There is also a signaling problem. If Washington is reallocating scarce assets toward the Indo-Pacific, that does not automatically mean the U.S. is abandoning Europe. It can mean the U.S. wants Europe to cover more conventional defense so American power can remain available as strategic backstop and global reserve. But ambiguity is costly. Allies need enough public clarity to fund the right programs and enough private clarity to write realistic plans.

Decision Impact

Next 24 hours: the story is still partly reported through unnamed officials and press accounts. Watch whether the Pentagon, U.S. European Command, or NATO confirms the categories of cuts in public, even if they avoid classified plan details.[1][2]

Next 7 days: watch whether European governments respond with platform-specific commitments rather than general spending language. Useful signals would include tanker pooling, maritime patrol aircraft cooperation, integrated air-defense procurement, munitions contracts, or logistics corridors tied to NATO plans.[4][5][6]

Next 30 days: the Ankara summit agenda becomes the forcing function. If leaders restate the 5% by 2035 promise without naming near-term enabler gaps, the alliance will have a financing story but not yet a readiness story.[5][6]

Scenarios

Base case: the U.S. reduces some Europe-earmarked air and naval assets while keeping nuclear, space, intelligence, and high-end support available. European allies accelerate procurement but need several years to close the hardest enabler gaps.[1][2][5]

Upside case: the reported cuts force a more honest NATO plan. Allies stop measuring progress mainly through GDP shares and publish or privately lock in capability packages around air defense, tankers, maritime surveillance, long-range fires, ammunition, logistics, and command systems.[4][6]

Downside case: the cuts arrive faster than European replacement capacity. In that branch, NATO's public deterrence language remains firm, but commanders have to plan around thinner air cover, weaker surveillance, and fewer reinforcement options in the early days of a crisis.[1][2]

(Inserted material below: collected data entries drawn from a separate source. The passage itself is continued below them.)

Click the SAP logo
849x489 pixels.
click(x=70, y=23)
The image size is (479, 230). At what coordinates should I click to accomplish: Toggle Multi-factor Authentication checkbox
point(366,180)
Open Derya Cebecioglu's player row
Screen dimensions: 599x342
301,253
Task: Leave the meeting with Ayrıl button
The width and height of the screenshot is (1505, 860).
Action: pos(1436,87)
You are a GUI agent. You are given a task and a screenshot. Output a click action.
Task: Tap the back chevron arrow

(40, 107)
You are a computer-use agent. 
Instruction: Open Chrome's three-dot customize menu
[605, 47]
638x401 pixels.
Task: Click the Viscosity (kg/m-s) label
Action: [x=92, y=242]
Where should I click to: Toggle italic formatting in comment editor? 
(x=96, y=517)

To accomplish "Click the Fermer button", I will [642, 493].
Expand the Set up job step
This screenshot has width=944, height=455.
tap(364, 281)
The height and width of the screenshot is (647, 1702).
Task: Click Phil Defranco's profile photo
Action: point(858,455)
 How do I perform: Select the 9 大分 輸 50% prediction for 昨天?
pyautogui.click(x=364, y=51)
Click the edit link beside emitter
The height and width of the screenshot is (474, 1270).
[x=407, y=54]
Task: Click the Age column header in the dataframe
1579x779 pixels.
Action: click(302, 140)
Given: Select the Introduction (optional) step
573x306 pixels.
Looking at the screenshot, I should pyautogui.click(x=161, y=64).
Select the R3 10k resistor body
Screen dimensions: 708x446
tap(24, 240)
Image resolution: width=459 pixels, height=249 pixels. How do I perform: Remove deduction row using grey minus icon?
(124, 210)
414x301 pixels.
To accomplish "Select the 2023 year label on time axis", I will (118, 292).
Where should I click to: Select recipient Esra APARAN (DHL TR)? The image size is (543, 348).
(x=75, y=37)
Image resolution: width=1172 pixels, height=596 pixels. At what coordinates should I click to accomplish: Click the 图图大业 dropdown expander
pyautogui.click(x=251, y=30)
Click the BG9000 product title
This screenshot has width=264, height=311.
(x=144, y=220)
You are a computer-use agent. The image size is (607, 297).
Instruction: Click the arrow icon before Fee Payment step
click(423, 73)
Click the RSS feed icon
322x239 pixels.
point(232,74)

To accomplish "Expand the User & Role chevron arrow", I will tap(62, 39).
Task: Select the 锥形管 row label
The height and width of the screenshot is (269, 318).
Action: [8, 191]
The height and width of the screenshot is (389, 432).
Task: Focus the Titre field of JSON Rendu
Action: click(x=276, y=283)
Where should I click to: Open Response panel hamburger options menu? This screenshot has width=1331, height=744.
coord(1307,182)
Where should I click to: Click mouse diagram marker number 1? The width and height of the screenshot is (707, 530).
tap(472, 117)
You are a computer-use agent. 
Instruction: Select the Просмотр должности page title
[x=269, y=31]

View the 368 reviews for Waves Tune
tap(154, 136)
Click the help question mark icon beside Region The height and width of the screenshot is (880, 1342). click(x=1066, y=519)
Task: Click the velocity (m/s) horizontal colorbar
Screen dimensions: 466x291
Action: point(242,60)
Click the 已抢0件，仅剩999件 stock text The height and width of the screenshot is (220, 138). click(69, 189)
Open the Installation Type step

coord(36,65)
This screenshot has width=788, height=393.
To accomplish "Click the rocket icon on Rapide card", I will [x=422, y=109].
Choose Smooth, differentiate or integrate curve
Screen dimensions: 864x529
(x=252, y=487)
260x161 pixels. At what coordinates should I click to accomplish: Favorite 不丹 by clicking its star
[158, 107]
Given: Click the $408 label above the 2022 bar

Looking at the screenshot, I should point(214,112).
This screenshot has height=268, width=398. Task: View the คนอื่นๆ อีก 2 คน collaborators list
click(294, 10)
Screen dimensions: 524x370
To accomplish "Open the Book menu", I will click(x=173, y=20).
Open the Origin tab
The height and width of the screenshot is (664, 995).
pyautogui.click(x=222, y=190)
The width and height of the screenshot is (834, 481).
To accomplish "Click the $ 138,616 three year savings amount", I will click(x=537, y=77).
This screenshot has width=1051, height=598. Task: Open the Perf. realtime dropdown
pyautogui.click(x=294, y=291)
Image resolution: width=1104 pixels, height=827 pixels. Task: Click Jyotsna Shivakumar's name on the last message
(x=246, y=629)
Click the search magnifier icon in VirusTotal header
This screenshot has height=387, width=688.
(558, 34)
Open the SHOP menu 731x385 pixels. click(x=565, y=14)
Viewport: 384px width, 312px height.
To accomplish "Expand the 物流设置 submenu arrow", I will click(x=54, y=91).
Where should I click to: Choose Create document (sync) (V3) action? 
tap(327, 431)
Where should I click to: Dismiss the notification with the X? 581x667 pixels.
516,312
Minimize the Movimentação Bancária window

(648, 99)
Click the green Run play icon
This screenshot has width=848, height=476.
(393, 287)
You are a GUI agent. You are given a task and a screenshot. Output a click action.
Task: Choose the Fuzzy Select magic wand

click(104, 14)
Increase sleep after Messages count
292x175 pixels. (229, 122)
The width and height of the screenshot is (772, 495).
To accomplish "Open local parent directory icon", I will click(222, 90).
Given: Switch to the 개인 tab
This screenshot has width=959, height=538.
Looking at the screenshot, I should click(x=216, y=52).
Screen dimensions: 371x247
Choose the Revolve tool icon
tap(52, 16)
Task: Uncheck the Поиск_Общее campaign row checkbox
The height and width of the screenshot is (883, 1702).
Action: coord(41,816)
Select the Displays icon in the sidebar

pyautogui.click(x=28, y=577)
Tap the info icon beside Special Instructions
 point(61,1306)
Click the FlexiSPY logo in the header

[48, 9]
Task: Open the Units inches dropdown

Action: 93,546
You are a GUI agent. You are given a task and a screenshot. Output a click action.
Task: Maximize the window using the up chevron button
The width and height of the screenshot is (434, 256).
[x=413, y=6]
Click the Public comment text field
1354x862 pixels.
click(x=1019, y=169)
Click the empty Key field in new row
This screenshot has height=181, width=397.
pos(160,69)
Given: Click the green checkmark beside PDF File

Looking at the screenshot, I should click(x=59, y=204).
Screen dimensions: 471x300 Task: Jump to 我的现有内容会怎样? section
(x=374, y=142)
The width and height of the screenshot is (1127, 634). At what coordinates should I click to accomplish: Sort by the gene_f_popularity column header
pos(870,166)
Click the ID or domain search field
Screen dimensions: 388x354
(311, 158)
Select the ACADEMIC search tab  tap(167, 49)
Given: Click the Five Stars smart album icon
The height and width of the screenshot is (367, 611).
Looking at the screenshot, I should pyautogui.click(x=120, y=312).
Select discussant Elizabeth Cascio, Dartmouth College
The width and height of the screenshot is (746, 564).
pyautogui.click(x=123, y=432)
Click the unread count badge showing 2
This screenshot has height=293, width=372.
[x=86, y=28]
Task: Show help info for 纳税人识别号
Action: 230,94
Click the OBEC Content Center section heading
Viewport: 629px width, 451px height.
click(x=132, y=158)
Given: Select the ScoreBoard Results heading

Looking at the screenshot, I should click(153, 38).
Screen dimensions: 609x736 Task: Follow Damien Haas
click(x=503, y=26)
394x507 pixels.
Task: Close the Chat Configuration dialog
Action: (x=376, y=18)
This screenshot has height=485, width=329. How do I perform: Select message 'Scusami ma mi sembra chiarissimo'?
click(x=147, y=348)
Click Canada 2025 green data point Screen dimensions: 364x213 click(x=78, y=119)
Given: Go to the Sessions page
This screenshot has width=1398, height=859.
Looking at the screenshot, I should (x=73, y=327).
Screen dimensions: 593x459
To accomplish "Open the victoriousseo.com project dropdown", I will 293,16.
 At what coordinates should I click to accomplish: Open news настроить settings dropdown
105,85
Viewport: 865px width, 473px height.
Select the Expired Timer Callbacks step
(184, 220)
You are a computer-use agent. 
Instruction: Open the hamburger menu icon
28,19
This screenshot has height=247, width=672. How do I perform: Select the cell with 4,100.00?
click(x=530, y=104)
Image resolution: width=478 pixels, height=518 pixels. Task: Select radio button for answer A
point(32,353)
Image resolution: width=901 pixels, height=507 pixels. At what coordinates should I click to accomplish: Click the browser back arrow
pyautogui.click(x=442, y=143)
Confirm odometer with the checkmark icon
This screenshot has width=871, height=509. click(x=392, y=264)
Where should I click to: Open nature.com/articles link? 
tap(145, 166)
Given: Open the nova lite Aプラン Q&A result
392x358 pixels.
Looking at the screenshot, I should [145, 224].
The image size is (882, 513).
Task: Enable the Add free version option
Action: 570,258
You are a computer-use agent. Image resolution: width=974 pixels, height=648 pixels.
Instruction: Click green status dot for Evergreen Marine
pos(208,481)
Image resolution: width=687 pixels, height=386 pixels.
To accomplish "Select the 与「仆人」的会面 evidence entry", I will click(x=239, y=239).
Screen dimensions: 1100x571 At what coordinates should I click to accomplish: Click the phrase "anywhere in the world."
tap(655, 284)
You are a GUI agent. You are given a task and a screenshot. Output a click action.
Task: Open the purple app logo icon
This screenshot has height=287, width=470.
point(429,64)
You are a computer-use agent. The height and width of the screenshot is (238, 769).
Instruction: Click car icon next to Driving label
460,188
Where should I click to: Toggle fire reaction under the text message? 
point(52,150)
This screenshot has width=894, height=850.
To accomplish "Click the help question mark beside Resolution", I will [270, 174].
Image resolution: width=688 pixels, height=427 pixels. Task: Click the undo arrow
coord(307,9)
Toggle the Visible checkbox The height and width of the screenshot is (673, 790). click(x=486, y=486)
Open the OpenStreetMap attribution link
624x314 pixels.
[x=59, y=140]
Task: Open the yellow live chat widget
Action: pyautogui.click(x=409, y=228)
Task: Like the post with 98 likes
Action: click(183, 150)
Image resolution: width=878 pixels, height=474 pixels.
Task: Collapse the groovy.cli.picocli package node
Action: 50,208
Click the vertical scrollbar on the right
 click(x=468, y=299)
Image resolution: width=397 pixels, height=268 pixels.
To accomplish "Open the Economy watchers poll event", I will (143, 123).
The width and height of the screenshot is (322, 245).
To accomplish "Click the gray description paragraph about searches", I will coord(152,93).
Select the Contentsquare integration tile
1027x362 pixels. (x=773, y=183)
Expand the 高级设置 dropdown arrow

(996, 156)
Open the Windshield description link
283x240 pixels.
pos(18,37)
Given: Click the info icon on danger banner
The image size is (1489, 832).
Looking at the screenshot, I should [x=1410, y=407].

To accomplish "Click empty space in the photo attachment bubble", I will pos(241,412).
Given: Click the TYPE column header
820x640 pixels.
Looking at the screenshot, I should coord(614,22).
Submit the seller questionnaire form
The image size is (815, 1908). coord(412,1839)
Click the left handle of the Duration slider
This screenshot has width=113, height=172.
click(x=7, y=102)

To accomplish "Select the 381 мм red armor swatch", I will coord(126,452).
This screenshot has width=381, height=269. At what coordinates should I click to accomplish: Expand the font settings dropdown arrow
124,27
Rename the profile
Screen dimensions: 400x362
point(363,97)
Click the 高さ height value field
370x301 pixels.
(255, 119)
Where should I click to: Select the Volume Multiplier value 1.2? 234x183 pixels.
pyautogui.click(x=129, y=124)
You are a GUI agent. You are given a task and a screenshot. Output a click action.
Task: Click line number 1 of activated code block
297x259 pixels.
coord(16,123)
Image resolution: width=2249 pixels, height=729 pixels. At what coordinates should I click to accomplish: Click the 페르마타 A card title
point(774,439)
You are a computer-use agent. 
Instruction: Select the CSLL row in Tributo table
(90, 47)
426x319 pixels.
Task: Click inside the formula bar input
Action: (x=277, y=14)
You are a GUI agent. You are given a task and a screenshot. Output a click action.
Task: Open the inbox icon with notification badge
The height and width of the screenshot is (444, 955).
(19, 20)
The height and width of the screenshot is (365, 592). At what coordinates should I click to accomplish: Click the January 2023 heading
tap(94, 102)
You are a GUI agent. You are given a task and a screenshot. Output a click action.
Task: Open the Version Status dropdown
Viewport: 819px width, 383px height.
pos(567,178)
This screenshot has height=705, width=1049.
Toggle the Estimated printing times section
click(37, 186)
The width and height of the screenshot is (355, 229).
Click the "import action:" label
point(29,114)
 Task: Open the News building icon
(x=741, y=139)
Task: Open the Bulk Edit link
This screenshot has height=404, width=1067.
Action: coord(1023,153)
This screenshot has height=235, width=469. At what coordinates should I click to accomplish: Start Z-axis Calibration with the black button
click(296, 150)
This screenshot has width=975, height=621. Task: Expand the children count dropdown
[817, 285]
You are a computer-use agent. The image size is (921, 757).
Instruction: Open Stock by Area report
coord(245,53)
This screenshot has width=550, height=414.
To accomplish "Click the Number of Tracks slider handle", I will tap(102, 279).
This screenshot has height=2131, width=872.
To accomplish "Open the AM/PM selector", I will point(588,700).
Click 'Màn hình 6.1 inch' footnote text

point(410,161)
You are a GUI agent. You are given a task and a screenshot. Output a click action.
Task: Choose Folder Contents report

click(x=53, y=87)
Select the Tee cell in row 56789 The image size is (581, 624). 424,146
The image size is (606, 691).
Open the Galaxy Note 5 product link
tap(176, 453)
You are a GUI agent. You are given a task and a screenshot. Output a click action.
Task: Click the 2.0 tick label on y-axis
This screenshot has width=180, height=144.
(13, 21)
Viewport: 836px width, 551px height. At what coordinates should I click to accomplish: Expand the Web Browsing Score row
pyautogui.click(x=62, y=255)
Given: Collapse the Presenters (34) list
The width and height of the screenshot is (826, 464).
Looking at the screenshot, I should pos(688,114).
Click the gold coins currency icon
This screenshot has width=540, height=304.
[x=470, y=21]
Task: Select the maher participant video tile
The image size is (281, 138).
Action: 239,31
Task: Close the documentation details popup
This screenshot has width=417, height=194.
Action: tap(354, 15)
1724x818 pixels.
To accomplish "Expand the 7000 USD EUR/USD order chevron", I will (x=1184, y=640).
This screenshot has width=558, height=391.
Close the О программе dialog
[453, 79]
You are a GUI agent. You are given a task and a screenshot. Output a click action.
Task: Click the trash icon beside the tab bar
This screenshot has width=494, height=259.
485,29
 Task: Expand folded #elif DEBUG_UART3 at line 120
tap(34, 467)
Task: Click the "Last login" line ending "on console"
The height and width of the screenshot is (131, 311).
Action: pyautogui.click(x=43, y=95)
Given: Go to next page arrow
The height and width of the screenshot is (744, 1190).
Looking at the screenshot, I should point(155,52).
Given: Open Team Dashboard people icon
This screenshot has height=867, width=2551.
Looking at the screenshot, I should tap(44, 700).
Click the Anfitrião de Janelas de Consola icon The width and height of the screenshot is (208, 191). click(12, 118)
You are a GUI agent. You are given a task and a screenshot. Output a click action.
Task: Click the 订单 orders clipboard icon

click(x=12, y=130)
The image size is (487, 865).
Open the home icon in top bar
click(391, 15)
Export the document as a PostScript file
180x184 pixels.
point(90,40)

The falsifier is concrete: if NATO and national governments can identify funded, scheduled replacements for the U.S. air and sea enablers now being reduced, then this is a difficult rebalancing. If they cannot, the alliance has a capability gap dressed up as burden sharing.

Sources

  1. Lorne Cook, Associated Press, "NATO explores new defense plans as US cuts forces in Europe" (June 12, 2026).
  2. Reuters via Defense News, "US plans major cut to jets, warships for NATO operations in Europe, NYT reports" (June 12, 2026).
  3. Chris Gordon, Air & Space Forces Magazine, "US Reduces Forces Committed to NATO in a Crisis" (June 3, 2026).
  4. NATO, "Deterrence and defence" (topic page, capability targets and NATO Force Model context).
  5. NATO, "Defence expenditures and NATO's 5% commitment" (topic page, 2025 spending and 2035 commitment).
  6. NATO, "Keynote address by NATO Deputy Secretary General Radmila Shekerinska to the NATO Parliamentary Assembly Spring Session" (June 1, 2026).